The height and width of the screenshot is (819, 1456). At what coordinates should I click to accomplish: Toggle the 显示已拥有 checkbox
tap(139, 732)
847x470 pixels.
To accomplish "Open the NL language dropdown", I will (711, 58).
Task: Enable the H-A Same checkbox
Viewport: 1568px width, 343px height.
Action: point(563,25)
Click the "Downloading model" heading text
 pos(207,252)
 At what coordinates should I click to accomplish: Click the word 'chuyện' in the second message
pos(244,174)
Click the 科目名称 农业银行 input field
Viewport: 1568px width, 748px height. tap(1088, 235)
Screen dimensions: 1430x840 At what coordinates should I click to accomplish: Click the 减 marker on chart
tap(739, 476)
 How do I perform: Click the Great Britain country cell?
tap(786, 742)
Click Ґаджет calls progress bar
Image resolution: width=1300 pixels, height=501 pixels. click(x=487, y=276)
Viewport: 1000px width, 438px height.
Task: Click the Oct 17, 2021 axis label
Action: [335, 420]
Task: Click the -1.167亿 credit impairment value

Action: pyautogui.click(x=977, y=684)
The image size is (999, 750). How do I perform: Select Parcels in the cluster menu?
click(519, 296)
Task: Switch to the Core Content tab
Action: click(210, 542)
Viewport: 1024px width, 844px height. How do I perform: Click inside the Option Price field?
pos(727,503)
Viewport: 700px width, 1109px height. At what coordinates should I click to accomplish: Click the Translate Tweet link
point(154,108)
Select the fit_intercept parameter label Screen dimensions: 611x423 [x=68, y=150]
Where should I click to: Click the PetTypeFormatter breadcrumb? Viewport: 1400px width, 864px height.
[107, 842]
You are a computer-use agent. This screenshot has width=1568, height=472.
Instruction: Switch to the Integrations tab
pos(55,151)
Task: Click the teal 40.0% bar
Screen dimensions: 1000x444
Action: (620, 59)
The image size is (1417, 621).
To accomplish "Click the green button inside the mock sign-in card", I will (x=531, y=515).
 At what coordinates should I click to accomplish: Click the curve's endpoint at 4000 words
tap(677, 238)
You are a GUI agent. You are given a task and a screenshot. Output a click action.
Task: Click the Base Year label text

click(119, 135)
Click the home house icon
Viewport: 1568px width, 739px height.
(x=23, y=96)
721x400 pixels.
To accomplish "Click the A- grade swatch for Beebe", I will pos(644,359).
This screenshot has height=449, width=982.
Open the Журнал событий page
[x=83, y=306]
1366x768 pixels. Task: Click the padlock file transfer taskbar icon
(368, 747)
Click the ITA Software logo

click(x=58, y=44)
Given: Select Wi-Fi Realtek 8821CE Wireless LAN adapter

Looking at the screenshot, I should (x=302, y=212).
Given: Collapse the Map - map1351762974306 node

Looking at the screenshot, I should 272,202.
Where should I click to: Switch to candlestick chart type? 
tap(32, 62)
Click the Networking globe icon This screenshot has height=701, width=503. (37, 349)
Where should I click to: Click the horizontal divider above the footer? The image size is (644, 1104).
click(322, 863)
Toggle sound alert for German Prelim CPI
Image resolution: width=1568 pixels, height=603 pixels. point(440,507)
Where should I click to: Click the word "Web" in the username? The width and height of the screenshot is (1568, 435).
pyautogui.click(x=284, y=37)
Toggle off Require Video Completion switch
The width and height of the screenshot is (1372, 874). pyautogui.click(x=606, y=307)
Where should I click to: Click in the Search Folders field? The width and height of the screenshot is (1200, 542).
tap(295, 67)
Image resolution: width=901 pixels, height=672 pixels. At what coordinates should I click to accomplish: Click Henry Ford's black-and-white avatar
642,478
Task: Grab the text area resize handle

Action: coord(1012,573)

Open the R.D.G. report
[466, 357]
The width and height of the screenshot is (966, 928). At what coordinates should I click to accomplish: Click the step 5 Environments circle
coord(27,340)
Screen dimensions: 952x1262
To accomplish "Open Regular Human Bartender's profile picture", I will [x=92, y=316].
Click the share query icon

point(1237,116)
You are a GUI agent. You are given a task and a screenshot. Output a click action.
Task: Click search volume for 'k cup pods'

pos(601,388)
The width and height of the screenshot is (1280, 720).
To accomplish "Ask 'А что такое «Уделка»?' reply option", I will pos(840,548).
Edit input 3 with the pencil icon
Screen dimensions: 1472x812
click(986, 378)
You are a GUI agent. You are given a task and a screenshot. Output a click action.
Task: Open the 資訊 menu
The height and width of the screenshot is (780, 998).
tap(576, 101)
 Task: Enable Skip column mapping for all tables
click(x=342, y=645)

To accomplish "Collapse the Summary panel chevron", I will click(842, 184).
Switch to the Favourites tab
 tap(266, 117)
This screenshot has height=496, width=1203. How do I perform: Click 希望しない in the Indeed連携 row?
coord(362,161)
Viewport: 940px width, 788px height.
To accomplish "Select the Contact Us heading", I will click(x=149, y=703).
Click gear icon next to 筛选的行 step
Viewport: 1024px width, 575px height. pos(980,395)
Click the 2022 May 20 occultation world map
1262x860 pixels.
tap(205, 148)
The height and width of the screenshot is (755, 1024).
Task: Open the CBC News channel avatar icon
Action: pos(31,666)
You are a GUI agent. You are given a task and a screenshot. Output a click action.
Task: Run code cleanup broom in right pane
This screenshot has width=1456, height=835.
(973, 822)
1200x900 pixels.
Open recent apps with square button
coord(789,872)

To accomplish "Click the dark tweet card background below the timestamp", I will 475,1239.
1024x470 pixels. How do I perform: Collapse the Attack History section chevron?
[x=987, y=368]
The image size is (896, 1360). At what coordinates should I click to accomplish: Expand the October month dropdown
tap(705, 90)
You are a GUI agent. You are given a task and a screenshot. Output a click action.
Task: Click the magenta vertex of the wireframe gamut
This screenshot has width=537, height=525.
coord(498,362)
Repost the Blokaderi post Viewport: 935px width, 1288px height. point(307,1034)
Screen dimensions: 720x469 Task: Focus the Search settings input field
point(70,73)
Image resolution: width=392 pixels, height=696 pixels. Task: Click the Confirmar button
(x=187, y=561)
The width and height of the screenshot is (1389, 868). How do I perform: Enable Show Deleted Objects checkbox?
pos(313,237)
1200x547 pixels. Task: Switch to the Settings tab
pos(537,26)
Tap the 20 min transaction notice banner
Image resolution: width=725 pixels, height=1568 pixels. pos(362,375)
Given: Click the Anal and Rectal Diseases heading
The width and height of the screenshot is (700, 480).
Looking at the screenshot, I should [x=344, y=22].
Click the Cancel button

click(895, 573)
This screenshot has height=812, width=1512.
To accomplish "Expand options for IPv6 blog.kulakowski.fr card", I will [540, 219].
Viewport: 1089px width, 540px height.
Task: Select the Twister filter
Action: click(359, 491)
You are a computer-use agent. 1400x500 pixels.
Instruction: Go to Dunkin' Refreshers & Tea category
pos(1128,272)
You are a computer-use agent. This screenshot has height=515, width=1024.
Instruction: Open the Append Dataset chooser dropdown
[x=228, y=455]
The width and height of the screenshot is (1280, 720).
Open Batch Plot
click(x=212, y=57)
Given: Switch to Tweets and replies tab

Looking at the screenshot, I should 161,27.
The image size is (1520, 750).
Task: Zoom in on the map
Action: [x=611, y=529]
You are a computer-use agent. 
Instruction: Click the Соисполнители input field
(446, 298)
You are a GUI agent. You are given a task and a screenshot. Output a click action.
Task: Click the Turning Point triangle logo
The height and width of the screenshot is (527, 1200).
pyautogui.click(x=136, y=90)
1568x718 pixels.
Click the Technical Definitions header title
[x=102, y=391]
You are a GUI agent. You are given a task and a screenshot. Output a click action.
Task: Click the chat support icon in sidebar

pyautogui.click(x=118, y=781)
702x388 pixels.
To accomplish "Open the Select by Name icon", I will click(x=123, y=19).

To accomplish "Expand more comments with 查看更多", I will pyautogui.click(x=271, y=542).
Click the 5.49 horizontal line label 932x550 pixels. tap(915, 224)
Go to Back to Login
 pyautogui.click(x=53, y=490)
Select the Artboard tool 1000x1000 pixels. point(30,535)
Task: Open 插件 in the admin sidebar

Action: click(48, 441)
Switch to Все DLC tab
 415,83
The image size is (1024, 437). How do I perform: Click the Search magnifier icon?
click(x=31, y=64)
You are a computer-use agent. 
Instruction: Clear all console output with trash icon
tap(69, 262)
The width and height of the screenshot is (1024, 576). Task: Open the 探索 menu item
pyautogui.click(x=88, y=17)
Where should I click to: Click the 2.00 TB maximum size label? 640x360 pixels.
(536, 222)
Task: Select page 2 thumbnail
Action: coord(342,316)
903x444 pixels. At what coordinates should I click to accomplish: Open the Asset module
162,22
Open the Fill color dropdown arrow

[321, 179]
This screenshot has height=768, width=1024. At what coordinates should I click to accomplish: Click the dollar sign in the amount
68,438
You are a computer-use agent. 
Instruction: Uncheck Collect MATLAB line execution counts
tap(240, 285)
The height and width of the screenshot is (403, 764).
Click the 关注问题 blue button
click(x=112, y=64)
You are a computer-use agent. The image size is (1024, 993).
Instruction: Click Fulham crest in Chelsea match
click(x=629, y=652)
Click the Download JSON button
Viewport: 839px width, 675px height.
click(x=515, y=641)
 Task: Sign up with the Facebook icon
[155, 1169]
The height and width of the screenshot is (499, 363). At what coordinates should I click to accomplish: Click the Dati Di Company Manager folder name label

= Task to carry out =
Output exactly, and only, the lines running from the one that contains "Task: Sign up with the Facebook icon" through the last line of the entries above.

= Response for this exercise =
 Task: Sign up with the Facebook icon
[155, 1169]
The height and width of the screenshot is (499, 363). At what coordinates should I click to accomplish: Click the Dati Di Company Manager folder name label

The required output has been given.